*What to produce*: Note each line in the data below that holds "computer", and copy it.

[Saved entries]
----

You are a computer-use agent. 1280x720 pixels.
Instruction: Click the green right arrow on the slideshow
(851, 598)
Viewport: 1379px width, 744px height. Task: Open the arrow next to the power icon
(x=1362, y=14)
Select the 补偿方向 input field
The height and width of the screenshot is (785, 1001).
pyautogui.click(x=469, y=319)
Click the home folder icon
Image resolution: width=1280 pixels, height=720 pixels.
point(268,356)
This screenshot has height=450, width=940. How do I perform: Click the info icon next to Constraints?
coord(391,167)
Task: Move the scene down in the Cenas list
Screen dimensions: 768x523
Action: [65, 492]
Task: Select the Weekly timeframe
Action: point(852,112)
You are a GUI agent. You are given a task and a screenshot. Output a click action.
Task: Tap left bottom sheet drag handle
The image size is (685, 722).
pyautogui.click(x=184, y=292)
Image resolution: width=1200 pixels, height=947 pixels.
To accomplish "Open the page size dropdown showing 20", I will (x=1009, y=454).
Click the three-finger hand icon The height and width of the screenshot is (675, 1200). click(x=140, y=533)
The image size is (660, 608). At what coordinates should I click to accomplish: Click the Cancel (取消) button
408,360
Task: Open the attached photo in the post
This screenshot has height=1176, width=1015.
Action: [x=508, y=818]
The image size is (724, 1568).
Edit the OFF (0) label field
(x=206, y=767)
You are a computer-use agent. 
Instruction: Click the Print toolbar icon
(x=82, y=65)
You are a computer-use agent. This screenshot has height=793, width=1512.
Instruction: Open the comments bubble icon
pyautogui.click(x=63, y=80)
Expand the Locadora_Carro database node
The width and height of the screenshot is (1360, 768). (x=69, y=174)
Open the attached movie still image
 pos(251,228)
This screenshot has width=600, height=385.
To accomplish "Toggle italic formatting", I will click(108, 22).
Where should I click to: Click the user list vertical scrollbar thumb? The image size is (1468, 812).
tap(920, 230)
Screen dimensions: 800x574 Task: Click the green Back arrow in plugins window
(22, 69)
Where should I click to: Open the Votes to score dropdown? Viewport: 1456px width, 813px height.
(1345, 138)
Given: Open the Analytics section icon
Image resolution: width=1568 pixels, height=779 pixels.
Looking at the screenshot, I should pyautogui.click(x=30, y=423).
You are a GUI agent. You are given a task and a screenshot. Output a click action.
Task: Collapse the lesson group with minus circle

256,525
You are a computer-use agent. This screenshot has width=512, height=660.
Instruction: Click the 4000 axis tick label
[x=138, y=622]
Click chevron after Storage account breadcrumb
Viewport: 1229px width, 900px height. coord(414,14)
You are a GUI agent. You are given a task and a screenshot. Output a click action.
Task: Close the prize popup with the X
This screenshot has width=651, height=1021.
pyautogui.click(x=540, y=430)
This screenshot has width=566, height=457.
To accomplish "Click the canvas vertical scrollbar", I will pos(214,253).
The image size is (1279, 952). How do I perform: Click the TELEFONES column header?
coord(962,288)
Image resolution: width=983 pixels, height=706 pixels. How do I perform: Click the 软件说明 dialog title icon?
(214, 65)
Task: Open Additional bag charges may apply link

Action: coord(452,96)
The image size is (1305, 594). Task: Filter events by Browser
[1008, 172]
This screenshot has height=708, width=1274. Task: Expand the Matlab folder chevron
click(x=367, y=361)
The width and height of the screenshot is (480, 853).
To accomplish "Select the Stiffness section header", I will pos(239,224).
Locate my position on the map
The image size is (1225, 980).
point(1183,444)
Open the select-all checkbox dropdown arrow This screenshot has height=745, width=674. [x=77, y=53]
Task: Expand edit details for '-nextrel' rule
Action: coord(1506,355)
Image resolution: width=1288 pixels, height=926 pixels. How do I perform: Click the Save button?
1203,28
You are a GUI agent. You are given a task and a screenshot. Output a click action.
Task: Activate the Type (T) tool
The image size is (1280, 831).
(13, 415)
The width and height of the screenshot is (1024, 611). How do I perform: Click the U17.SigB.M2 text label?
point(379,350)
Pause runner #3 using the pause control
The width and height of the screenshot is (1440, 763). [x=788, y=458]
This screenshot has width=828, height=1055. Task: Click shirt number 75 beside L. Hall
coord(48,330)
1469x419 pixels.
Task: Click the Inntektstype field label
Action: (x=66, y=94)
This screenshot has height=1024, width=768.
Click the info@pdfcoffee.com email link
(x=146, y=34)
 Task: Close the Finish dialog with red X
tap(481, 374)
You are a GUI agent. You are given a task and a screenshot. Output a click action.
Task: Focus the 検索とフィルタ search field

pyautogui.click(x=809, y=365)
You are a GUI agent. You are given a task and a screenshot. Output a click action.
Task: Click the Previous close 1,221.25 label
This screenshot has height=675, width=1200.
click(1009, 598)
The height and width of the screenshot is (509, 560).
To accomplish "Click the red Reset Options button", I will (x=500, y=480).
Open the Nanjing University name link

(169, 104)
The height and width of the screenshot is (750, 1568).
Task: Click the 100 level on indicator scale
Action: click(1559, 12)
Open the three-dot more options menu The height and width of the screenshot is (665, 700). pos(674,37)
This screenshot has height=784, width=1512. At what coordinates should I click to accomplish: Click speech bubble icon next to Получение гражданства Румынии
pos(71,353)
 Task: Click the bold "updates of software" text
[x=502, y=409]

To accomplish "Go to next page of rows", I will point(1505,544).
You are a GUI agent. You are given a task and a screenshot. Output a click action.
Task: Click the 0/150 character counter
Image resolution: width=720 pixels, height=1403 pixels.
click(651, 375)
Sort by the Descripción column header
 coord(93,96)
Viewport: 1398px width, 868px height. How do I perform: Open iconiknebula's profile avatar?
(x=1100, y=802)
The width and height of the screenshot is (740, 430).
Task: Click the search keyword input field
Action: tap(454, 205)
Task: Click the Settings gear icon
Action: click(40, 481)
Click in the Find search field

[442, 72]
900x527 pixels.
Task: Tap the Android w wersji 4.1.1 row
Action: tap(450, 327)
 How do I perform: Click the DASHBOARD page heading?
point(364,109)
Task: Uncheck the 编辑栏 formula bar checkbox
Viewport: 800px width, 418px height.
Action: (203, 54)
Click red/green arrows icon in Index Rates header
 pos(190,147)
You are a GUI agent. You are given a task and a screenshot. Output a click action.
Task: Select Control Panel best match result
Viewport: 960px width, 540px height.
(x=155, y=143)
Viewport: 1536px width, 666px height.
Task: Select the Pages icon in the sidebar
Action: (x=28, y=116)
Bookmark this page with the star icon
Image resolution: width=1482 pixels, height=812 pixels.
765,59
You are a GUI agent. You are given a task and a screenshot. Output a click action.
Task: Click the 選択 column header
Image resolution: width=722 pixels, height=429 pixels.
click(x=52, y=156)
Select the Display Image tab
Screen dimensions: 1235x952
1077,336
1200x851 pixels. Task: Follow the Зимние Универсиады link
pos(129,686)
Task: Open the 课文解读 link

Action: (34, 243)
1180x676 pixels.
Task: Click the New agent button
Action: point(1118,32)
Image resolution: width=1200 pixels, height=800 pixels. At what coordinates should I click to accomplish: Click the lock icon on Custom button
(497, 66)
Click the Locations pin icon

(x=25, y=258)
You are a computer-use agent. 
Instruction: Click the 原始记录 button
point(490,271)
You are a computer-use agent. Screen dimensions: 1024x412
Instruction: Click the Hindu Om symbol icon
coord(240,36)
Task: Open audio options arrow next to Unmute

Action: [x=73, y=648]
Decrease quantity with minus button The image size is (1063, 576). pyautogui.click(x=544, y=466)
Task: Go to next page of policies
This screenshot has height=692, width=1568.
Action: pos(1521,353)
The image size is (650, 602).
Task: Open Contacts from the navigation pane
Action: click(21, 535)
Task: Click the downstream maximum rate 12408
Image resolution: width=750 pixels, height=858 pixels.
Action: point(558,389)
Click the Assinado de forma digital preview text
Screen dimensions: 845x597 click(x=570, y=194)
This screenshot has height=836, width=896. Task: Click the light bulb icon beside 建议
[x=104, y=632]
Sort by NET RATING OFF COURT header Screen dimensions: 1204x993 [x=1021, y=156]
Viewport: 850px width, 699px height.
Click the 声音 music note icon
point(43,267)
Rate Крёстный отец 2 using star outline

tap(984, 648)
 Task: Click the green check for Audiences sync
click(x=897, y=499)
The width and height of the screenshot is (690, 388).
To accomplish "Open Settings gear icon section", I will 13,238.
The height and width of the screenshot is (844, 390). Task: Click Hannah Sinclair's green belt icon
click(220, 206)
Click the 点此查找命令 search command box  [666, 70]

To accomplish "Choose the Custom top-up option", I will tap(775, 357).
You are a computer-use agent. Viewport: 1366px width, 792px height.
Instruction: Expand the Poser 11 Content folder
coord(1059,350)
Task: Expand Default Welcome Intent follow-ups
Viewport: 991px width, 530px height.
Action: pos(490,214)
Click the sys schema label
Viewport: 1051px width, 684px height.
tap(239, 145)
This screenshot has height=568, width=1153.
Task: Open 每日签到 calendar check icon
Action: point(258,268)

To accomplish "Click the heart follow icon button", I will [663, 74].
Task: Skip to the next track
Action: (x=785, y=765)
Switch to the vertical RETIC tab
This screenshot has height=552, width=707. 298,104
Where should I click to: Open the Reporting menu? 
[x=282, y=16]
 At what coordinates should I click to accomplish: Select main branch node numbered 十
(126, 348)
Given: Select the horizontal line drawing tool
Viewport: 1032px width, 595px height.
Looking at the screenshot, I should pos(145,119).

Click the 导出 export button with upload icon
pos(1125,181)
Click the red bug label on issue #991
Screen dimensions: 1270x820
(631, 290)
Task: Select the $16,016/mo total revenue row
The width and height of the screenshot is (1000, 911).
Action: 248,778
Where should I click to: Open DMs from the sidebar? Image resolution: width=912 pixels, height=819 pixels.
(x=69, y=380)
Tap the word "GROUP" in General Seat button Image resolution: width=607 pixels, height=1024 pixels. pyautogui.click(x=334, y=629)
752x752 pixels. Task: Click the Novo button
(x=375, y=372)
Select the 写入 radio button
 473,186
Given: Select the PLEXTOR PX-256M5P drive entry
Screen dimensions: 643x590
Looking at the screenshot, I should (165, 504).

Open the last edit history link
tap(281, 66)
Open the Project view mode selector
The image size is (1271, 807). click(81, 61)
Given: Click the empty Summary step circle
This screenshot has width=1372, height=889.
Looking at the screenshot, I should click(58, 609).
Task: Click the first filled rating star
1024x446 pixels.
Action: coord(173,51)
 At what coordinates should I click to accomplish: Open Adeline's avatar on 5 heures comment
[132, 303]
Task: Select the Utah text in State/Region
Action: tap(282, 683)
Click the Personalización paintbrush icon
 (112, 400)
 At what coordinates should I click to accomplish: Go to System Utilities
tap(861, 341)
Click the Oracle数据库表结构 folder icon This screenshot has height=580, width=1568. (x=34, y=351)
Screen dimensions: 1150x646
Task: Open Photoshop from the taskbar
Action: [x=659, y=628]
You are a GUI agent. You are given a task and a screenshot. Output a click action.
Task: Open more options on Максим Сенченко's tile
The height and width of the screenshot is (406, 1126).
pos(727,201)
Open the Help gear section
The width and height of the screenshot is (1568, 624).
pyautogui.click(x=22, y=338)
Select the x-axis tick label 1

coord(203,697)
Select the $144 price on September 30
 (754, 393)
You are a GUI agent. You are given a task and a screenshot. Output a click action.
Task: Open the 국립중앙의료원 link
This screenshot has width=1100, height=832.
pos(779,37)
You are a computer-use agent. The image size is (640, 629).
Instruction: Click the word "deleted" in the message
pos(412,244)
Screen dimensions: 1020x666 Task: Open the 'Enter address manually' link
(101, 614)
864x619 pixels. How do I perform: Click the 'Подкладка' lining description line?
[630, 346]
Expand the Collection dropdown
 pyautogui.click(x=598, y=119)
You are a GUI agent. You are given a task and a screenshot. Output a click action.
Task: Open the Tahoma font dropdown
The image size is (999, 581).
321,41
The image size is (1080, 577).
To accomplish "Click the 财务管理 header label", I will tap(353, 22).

----

*Reply*:
You are a computer-use agent. 1280x720 pixels.
You are a computer-use agent. 
You are a computer-use agent. This screenshot has height=793, width=1512.
You are a computer-use agent. This screenshot has width=512, height=660.
You are a computer-use agent. 
You are a computer-use agent. Screen dimensions: 1024x412
You are a computer-use agent. Viewport: 1366px width, 792px height.
You are a computer-use agent. The image size is (640, 629).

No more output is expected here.